→ Task goal
Copy the entries word for word, from the very first line up to and including the line that contains "click(x=200, y=135)".

→ Stored records
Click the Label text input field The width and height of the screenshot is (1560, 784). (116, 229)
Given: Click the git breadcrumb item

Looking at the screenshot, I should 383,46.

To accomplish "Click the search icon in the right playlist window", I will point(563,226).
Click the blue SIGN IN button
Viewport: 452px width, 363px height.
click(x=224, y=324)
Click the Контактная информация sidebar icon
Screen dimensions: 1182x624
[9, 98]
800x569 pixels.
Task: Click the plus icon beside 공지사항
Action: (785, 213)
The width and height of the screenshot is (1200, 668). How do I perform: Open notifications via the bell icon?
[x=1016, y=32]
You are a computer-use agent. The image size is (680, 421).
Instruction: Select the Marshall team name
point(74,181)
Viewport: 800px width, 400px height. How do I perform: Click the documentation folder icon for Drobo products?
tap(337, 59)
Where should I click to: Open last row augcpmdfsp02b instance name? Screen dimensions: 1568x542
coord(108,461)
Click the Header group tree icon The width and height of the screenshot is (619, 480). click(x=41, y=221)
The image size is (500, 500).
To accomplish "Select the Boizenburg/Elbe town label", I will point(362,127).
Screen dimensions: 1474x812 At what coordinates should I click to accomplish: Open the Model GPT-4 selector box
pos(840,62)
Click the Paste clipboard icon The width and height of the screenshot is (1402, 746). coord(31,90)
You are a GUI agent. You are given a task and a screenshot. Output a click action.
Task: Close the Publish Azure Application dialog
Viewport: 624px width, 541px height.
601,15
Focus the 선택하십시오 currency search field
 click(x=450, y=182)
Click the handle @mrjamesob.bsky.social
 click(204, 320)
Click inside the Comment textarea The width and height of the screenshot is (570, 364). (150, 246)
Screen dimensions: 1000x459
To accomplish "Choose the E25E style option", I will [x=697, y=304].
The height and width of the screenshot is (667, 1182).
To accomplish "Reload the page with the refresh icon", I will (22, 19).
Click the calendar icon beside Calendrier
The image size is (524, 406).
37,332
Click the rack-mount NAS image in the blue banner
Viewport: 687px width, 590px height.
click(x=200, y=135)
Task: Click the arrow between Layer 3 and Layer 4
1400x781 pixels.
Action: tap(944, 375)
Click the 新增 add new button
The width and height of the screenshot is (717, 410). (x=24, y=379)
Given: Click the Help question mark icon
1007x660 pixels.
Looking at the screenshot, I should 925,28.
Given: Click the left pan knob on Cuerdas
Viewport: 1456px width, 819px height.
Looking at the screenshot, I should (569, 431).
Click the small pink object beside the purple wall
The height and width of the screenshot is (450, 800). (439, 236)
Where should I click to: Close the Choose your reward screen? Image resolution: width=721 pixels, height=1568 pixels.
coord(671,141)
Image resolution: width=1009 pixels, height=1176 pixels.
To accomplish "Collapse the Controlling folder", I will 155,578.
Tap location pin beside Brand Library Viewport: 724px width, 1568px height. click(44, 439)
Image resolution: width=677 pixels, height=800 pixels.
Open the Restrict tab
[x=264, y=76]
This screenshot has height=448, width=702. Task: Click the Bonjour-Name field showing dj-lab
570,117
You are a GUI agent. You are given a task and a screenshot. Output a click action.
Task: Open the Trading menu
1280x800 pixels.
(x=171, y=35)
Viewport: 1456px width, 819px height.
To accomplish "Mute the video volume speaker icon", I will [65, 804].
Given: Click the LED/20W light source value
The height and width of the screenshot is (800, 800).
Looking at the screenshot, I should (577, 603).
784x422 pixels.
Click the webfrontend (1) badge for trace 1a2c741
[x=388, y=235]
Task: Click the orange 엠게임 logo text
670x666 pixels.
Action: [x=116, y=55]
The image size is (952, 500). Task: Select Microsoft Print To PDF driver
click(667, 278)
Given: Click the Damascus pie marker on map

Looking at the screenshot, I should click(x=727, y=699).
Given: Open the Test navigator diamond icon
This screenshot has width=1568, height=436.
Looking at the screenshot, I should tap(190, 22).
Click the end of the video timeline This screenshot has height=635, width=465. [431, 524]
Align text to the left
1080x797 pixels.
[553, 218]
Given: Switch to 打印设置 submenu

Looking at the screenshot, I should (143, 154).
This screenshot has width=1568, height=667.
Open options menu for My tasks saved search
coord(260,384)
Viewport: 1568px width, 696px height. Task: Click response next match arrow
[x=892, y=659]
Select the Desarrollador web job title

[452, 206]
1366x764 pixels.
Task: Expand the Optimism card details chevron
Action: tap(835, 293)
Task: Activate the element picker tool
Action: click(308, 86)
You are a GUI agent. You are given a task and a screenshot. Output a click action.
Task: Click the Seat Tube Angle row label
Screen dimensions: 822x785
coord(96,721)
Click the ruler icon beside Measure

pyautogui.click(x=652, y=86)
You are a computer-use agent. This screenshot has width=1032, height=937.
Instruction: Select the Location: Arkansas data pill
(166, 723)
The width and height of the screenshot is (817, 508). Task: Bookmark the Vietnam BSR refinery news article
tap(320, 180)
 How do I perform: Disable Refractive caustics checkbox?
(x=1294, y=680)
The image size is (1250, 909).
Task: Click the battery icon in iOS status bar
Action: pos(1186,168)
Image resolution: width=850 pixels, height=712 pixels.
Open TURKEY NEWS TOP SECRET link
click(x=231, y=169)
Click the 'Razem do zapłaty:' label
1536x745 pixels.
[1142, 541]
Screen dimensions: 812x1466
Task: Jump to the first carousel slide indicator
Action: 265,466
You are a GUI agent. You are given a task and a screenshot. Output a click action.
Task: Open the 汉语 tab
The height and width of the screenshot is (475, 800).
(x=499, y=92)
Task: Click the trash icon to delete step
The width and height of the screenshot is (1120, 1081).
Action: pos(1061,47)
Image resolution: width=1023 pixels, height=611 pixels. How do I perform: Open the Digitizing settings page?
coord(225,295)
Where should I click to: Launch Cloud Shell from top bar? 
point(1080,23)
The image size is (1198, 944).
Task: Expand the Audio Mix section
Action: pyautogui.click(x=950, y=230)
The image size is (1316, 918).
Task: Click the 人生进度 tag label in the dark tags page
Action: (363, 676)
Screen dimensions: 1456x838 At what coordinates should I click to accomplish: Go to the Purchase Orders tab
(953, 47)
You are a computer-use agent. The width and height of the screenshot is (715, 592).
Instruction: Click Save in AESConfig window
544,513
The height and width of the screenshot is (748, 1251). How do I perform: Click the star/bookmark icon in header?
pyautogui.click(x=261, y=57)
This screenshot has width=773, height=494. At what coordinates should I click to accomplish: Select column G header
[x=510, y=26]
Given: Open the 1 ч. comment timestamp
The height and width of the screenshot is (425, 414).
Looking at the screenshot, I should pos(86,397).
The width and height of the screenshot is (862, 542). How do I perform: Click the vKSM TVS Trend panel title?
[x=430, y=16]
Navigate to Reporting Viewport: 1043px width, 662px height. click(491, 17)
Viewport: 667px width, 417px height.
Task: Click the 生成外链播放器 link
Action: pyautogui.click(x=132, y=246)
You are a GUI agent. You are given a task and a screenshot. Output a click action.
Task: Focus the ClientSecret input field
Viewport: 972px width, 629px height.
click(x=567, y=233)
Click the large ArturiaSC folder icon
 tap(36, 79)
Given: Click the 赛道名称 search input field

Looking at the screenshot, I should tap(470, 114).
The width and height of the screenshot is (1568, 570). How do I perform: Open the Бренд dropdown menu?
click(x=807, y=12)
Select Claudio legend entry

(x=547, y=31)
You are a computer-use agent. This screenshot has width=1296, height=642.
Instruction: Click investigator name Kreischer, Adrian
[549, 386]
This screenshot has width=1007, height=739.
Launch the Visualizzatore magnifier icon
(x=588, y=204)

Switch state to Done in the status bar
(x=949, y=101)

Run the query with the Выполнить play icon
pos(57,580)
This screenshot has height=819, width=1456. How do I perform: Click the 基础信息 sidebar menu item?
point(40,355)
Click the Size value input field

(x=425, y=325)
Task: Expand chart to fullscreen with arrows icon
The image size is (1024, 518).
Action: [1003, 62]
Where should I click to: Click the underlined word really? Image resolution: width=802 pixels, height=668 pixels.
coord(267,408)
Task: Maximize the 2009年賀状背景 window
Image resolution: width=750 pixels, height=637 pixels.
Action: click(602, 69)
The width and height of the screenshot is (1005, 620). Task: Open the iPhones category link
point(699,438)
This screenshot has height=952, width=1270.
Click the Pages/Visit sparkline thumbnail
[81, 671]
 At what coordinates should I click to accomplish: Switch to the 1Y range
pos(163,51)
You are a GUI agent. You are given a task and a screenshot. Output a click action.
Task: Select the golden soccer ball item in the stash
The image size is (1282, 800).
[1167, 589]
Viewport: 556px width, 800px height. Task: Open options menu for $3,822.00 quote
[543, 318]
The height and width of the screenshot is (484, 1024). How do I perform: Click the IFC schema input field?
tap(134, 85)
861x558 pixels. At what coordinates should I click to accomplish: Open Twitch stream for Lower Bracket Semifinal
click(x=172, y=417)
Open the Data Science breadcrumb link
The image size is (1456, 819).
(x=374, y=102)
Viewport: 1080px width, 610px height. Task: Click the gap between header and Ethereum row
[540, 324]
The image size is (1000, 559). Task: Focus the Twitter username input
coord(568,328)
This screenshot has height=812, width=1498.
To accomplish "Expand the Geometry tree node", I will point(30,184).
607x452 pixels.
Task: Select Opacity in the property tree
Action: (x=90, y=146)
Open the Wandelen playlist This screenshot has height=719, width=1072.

→ Right answer
Click the Label text input field The width and height of the screenshot is (1560, 784). (116, 229)
Given: Click the git breadcrumb item

Looking at the screenshot, I should 383,46.

To accomplish "Click the search icon in the right playlist window", I will point(563,226).
Click the blue SIGN IN button
Viewport: 452px width, 363px height.
click(x=224, y=324)
Click the Контактная информация sidebar icon
Screen dimensions: 1182x624
[9, 98]
800x569 pixels.
Task: Click the plus icon beside 공지사항
Action: (785, 213)
The width and height of the screenshot is (1200, 668). How do I perform: Open notifications via the bell icon?
[x=1016, y=32]
You are a computer-use agent. The image size is (680, 421).
Instruction: Select the Marshall team name
point(74,181)
Viewport: 800px width, 400px height. How do I perform: Click the documentation folder icon for Drobo products?
tap(337, 59)
Where should I click to: Open last row augcpmdfsp02b instance name? Screen dimensions: 1568x542
coord(108,461)
Click the Header group tree icon The width and height of the screenshot is (619, 480). click(x=41, y=221)
The image size is (500, 500).
To accomplish "Select the Boizenburg/Elbe town label", I will point(362,127).
Screen dimensions: 1474x812 At what coordinates should I click to accomplish: Open the Model GPT-4 selector box
pos(840,62)
Click the Paste clipboard icon The width and height of the screenshot is (1402, 746). coord(31,90)
You are a GUI agent. You are given a task and a screenshot. Output a click action.
Task: Close the Publish Azure Application dialog
Viewport: 624px width, 541px height.
601,15
Focus the 선택하십시오 currency search field
 click(x=450, y=182)
Click the handle @mrjamesob.bsky.social
 click(204, 320)
Click inside the Comment textarea The width and height of the screenshot is (570, 364). (150, 246)
Screen dimensions: 1000x459
To accomplish "Choose the E25E style option", I will [x=697, y=304].
The height and width of the screenshot is (667, 1182).
To accomplish "Reload the page with the refresh icon", I will (22, 19).
Click the calendar icon beside Calendrier
The image size is (524, 406).
37,332
Click the rack-mount NAS image in the blue banner
Viewport: 687px width, 590px height.
click(x=200, y=135)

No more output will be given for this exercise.